» **Your assignment**
From the line containing "Where should I click to: Click the Update" down to the line containing "Task: Click the Continue label" in the records below, reproduce every line exactly, ends included, and omit all others.

» **Provided material**
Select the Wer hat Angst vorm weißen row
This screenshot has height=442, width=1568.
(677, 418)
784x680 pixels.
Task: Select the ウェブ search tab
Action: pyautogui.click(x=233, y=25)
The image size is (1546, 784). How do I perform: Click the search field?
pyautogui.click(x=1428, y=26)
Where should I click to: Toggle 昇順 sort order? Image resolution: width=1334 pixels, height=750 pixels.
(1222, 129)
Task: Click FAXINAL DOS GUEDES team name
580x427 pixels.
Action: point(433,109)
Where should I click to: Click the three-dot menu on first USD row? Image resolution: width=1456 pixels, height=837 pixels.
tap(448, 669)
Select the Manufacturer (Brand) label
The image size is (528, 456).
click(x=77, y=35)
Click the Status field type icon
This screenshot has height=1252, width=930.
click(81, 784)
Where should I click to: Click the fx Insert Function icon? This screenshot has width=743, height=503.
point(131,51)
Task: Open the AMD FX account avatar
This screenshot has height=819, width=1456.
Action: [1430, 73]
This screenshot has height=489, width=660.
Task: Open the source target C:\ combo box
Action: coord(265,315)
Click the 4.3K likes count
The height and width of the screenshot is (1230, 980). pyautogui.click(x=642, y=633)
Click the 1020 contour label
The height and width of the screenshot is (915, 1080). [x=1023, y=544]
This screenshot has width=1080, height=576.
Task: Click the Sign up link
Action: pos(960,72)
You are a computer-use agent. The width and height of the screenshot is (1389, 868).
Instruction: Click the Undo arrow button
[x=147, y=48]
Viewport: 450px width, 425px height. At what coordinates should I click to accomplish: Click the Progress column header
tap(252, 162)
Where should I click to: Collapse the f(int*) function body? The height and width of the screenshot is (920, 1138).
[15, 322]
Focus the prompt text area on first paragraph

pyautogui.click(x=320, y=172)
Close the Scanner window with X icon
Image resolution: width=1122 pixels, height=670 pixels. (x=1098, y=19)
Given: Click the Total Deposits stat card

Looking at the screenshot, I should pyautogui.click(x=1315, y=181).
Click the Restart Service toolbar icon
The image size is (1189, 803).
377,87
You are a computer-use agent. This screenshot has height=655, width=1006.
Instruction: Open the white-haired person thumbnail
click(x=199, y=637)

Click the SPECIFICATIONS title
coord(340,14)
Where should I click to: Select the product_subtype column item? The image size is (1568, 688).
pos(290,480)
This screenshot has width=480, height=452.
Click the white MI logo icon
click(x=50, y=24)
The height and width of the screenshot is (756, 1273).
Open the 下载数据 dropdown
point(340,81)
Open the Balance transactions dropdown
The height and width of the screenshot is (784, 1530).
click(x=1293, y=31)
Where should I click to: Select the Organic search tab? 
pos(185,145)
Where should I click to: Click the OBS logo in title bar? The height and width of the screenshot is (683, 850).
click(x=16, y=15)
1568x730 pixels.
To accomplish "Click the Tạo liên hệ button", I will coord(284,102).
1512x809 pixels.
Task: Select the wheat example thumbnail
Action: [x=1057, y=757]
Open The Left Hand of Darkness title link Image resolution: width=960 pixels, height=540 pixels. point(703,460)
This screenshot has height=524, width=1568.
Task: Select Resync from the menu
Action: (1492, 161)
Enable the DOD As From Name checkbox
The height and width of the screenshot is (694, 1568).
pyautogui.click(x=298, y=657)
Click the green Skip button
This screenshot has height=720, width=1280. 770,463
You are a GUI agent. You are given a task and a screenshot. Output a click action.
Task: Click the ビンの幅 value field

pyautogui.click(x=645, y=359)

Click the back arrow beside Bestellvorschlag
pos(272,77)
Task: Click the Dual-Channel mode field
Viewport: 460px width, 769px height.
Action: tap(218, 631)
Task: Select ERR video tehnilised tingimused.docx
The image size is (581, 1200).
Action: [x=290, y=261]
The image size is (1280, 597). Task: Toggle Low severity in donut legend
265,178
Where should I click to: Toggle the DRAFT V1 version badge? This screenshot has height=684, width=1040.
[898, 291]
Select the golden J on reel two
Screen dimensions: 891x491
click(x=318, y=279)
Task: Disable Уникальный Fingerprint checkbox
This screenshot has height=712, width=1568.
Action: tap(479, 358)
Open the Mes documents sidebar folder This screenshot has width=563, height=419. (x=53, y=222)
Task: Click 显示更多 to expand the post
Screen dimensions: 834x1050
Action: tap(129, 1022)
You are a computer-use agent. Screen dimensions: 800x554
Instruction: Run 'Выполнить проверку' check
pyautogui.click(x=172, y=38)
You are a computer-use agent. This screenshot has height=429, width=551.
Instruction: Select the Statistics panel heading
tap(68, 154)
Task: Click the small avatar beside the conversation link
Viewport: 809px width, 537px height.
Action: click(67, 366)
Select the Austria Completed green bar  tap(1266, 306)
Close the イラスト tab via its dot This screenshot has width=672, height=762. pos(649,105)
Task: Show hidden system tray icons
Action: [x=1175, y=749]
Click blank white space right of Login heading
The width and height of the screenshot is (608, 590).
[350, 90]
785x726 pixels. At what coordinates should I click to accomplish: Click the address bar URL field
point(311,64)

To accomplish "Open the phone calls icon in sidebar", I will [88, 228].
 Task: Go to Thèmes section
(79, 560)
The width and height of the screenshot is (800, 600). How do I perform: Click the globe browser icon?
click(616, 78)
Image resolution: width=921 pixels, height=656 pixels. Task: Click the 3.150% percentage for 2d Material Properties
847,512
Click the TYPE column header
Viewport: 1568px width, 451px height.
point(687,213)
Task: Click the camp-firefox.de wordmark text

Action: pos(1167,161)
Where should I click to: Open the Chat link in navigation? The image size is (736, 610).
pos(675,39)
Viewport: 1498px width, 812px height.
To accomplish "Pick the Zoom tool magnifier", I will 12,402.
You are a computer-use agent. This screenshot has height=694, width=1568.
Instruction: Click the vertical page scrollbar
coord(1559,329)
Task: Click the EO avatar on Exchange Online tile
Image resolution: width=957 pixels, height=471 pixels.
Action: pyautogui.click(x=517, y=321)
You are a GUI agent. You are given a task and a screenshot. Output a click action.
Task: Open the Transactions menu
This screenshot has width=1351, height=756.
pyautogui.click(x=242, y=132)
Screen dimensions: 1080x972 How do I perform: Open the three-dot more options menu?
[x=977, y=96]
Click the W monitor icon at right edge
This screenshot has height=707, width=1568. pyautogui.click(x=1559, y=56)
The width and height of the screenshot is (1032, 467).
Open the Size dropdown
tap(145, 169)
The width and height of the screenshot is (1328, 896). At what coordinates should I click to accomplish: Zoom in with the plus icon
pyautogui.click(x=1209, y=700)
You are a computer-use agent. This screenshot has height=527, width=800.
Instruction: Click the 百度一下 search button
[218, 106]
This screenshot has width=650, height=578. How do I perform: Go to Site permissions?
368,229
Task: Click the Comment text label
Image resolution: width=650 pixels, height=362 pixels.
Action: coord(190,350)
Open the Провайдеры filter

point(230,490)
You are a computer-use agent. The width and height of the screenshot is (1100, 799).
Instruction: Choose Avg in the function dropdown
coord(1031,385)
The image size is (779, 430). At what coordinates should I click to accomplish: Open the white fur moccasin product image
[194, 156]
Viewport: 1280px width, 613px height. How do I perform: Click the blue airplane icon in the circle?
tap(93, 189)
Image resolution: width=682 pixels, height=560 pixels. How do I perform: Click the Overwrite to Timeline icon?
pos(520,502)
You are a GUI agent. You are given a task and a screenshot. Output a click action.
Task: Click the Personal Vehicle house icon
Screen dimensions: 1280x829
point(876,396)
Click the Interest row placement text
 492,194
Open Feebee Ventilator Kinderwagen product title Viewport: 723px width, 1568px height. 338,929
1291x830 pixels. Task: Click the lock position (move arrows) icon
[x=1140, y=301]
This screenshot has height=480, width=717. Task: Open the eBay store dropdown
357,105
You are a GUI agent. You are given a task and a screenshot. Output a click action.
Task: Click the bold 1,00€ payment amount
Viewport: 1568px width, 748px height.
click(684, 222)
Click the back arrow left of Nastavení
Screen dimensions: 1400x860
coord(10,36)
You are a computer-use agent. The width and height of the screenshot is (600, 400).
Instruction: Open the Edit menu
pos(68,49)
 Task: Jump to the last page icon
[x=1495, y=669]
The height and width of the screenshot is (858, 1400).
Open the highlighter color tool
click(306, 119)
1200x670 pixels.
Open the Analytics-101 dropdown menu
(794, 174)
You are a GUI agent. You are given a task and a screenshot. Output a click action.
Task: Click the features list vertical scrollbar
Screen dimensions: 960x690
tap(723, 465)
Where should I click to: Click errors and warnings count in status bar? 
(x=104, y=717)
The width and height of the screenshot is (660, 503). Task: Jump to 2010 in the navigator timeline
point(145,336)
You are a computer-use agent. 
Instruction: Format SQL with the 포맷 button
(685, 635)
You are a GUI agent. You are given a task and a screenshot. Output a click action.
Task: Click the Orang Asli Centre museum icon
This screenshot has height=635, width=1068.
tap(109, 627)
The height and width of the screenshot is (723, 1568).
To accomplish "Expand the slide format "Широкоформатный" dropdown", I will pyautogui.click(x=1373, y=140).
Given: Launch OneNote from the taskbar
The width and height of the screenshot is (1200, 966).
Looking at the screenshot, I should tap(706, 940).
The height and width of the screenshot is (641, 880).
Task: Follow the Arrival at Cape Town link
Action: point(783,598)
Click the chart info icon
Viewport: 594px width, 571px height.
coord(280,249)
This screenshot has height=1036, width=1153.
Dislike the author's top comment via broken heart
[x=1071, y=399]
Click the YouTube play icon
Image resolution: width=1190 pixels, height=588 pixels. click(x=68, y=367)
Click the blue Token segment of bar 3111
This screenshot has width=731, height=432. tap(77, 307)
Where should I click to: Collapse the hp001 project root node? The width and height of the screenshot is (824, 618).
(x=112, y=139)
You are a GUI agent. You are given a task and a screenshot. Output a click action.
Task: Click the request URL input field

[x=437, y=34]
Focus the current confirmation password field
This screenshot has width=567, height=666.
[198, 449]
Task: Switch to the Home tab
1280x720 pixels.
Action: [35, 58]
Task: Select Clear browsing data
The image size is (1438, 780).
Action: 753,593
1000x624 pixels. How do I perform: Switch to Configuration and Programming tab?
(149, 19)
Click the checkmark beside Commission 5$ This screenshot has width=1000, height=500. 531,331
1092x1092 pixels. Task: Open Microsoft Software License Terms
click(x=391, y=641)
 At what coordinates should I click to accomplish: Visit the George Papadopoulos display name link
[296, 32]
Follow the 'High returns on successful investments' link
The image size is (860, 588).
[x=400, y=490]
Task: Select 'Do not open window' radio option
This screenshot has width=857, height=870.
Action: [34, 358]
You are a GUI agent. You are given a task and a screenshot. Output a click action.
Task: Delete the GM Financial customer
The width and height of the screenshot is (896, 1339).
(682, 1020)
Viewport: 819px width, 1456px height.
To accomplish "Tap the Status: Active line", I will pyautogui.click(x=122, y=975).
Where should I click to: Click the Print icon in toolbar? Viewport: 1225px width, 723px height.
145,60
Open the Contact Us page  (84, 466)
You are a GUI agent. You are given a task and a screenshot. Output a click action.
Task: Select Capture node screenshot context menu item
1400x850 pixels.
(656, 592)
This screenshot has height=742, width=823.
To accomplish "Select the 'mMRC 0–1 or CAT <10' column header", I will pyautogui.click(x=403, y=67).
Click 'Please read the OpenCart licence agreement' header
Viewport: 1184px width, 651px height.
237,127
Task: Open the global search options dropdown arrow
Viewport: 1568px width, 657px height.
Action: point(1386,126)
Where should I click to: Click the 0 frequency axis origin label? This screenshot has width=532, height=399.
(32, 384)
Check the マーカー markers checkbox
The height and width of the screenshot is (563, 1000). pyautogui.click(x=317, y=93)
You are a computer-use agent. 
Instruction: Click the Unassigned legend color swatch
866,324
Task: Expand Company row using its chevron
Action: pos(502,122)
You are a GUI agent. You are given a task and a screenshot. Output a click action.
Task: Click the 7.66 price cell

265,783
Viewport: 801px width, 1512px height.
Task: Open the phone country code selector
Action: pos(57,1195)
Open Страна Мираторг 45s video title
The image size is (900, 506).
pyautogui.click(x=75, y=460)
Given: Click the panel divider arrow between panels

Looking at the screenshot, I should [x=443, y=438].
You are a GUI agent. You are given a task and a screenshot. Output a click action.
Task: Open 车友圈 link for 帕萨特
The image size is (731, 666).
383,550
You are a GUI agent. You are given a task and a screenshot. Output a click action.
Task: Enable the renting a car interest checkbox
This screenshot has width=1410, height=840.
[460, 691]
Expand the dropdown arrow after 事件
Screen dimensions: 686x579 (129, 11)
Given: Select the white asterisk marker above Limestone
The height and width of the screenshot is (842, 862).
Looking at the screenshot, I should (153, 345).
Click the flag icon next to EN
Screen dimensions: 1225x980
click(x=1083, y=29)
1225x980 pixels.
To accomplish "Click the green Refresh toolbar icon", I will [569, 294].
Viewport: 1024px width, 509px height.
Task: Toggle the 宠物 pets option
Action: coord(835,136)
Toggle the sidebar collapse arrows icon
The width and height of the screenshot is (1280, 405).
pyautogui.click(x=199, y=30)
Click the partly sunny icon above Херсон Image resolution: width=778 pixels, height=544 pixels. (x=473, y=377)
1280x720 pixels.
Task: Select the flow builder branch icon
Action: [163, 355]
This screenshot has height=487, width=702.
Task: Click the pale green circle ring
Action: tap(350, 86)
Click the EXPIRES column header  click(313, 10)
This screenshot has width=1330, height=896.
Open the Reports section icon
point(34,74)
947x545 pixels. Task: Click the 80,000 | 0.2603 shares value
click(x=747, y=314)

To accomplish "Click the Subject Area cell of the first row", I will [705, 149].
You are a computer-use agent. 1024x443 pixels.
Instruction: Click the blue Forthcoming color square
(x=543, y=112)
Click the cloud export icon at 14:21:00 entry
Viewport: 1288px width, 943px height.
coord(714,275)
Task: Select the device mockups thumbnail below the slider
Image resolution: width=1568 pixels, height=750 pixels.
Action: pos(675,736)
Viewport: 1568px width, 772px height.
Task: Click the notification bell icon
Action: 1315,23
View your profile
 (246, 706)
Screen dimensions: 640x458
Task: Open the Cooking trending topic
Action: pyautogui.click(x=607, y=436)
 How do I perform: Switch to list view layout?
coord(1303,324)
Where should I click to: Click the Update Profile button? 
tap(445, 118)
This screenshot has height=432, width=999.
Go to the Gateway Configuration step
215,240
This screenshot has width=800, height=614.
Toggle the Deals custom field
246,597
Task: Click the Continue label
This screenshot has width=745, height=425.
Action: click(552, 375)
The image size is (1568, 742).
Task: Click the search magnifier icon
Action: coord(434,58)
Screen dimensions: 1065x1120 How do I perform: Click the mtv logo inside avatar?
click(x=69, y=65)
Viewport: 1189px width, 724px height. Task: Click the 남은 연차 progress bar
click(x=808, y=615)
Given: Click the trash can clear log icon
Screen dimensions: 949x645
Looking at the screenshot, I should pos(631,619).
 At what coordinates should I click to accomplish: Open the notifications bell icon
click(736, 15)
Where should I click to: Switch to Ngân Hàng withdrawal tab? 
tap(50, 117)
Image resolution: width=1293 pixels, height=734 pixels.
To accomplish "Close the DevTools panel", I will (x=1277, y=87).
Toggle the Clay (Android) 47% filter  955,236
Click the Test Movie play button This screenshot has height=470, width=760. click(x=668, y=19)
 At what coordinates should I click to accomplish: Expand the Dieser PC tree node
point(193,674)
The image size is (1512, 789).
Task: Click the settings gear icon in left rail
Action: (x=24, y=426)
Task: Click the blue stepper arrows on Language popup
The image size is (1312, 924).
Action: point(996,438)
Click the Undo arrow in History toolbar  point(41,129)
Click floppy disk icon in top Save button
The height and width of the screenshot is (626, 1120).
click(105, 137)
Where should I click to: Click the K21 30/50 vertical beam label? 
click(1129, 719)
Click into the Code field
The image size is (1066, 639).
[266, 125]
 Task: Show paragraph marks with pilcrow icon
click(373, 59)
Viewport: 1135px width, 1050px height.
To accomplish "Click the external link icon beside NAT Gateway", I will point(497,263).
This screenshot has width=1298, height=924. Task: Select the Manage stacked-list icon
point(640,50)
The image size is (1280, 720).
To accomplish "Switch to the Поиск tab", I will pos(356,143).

» **Your solution**
Where should I click to: Click the Update Profile button? 
tap(445, 118)
This screenshot has height=432, width=999.
Go to the Gateway Configuration step
215,240
This screenshot has width=800, height=614.
Toggle the Deals custom field
246,597
Task: Click the Continue label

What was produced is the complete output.